The whistle register (also called the flute register or flageolet register) is the highest register of the human voice, lying above the modal register and falsetto register. This register has a specific physiological production that is different from the other registers and is so called because the timbre of the notes that are produced from this register is similar to that of a whistle.

For some sopranos, the modal register vocal-production (the high head-voice part) may extend into what is usually thought to be the whistle register.

== Physiology and definition ==
The whistle register is the highest phonational register, which in most singers begins above the soprano "high D" (D_{6} or 1174.6 Hz) and extends to about an octave above (D_{7} or 2349.3 Hz). It is created by using only the back of the vocal folds. The lower part of the whistle register may overlap the upper parts of the modal and falsetto registers, making it possible for singers to phonate these notes in different ways. However, fundamentally, the whistle register is most commonly used to produce pitches above D_{6}. As with the other vocal registers, the whistle register does not begin at the same point within every voice, and there are rare voices that can extend the whistle register much higher or lower than the range listed above. For example, most operatic coloratura sopranos can sing up to the "high" F above "high" C without entering into the whistle register.

(Pixel coordinate grounding data)
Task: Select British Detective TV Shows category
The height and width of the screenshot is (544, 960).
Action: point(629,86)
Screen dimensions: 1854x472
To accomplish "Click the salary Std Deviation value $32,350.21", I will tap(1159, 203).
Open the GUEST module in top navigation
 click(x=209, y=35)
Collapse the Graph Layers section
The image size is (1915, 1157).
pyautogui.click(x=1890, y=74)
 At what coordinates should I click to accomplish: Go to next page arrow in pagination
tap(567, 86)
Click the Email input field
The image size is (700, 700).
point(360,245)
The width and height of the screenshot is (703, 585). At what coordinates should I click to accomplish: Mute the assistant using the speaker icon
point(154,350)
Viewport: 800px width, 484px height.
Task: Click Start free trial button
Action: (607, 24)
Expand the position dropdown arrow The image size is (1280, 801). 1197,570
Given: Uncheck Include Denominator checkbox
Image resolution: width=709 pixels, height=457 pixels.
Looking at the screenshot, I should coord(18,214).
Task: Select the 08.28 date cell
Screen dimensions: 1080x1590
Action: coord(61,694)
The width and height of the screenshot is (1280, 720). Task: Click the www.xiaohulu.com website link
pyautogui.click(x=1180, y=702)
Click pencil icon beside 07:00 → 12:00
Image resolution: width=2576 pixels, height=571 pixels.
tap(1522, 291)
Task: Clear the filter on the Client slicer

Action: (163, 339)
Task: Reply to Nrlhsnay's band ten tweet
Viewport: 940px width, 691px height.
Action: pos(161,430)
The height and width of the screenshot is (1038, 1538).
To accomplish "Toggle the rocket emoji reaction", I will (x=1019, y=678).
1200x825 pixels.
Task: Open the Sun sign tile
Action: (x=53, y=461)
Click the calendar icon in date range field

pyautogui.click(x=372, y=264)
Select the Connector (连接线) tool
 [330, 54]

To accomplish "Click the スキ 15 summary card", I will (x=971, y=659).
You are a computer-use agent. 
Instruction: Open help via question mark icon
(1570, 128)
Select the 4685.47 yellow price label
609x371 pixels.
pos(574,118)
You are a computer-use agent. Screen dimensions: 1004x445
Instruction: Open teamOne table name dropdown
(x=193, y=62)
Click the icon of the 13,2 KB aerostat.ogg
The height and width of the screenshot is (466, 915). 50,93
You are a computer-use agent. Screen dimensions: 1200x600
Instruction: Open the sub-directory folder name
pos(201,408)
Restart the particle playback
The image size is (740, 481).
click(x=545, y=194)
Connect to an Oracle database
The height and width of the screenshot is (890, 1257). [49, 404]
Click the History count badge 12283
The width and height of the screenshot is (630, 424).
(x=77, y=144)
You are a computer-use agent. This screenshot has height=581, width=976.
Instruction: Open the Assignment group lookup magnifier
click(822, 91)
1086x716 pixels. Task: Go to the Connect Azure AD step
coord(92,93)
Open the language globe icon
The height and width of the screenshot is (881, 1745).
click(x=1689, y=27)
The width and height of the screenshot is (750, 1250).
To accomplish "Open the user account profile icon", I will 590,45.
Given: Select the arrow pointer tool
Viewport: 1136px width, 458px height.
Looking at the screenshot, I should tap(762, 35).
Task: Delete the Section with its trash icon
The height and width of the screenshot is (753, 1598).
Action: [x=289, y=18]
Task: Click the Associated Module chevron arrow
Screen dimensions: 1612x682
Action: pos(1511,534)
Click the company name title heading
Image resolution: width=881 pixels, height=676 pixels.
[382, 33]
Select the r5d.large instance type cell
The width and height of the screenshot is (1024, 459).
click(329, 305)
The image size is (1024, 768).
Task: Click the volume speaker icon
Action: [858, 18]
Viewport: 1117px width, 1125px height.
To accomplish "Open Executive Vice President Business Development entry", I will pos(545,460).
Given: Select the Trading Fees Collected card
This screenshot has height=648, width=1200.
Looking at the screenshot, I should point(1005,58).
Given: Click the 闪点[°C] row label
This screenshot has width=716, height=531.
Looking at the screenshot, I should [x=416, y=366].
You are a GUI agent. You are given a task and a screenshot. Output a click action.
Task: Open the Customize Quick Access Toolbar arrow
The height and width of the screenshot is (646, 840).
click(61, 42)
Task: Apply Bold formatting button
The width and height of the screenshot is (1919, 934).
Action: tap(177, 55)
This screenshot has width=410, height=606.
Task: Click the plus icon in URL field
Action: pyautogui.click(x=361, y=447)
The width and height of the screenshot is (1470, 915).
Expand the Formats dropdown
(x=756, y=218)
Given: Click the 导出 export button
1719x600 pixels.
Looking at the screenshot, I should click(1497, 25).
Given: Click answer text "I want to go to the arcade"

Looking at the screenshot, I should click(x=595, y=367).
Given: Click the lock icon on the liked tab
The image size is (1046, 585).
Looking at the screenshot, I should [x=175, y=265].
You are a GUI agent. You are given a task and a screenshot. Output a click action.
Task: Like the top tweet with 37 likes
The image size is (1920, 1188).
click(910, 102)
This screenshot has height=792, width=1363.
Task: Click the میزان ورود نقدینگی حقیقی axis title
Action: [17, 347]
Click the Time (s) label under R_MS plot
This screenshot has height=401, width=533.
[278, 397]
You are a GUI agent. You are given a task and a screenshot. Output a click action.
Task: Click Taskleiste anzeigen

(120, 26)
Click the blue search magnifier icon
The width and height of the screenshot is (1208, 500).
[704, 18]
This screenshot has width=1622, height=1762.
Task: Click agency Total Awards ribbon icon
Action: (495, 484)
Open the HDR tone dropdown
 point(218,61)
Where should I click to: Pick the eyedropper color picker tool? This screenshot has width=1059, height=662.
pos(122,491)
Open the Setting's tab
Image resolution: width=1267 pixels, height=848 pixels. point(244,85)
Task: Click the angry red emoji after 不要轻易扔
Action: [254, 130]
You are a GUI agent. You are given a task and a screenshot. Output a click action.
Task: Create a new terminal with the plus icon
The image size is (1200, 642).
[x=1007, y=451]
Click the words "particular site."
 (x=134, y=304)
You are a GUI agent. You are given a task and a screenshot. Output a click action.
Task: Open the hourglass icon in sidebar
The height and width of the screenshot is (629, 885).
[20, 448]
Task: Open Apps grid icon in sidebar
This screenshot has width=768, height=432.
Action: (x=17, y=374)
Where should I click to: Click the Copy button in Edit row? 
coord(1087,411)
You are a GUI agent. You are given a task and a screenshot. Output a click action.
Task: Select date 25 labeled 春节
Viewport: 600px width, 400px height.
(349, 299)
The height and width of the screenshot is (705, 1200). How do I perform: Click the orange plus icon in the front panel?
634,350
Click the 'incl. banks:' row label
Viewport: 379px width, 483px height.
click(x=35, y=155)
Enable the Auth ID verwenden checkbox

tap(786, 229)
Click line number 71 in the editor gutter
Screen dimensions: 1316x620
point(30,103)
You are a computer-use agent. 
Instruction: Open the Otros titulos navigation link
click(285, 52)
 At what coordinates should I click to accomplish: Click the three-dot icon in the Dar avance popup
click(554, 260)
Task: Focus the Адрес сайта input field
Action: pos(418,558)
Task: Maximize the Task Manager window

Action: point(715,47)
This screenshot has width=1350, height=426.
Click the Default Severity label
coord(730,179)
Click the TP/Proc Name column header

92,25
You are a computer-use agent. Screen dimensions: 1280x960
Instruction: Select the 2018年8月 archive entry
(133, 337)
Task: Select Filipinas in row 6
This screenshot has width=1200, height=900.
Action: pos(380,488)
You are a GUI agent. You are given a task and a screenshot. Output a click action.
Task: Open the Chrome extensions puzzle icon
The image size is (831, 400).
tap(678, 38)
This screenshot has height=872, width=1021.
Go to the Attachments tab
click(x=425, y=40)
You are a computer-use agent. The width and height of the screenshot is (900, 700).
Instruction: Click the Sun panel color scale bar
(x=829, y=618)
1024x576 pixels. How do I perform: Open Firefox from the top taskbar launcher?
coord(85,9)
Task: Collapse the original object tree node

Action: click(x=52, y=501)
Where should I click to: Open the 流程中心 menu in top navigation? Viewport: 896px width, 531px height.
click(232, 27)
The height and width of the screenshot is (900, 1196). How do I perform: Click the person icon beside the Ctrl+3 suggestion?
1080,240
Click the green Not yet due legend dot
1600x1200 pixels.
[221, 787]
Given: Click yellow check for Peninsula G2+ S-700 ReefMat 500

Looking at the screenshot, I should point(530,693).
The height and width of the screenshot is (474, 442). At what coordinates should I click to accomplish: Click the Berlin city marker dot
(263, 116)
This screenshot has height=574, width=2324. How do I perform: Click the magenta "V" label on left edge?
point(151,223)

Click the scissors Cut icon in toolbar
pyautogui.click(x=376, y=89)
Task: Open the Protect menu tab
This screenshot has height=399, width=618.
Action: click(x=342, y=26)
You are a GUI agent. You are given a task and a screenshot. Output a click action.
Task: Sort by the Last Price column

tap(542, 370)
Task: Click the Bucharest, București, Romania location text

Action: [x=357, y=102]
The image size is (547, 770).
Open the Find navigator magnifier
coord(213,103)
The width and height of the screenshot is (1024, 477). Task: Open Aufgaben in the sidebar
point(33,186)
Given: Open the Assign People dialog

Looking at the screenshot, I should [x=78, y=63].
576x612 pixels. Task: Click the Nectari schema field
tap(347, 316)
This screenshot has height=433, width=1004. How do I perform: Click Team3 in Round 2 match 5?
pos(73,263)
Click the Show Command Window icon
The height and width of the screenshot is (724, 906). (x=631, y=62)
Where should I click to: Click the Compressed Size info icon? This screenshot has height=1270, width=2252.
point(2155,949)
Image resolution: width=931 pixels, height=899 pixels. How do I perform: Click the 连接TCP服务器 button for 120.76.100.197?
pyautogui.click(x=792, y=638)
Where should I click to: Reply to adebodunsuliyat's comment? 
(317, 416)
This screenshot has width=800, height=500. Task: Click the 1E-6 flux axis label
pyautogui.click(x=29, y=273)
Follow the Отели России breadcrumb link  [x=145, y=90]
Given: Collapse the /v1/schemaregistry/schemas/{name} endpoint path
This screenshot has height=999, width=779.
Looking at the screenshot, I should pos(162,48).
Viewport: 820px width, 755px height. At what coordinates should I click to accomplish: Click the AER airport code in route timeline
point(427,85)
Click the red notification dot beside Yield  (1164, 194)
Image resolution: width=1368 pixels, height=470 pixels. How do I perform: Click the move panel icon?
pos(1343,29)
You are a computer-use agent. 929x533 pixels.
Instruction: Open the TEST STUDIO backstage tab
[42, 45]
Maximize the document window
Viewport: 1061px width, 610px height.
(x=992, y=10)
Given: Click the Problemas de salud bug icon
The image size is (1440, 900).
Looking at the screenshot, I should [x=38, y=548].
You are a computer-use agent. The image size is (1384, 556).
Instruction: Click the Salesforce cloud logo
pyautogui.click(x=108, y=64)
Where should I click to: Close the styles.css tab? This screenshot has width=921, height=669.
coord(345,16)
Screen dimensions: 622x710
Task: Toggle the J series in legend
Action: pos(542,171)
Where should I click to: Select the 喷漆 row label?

- _REQUIRED ACTION_:
For each statement below, say yes or no to whether it agrees with the text on the whistle register, and quote the words of the text that decide it.
(a) The whistle register is produced with only the back of the vocal folds.
(b) Most operatic coloratura sopranos have to enter the whistle register to sing the F above high C.
(c) The whistle register begins at the same point in every voice.

- _RESULT BELOW_:
(a) Yes: "It is created by using only the back of the vocal folds."
(b) No: "most operatic coloratura sopranos can sing up to the "high" F above "high" C without entering into the whistle register."
(c) No: "the whistle register does not begin at the same point within every voice"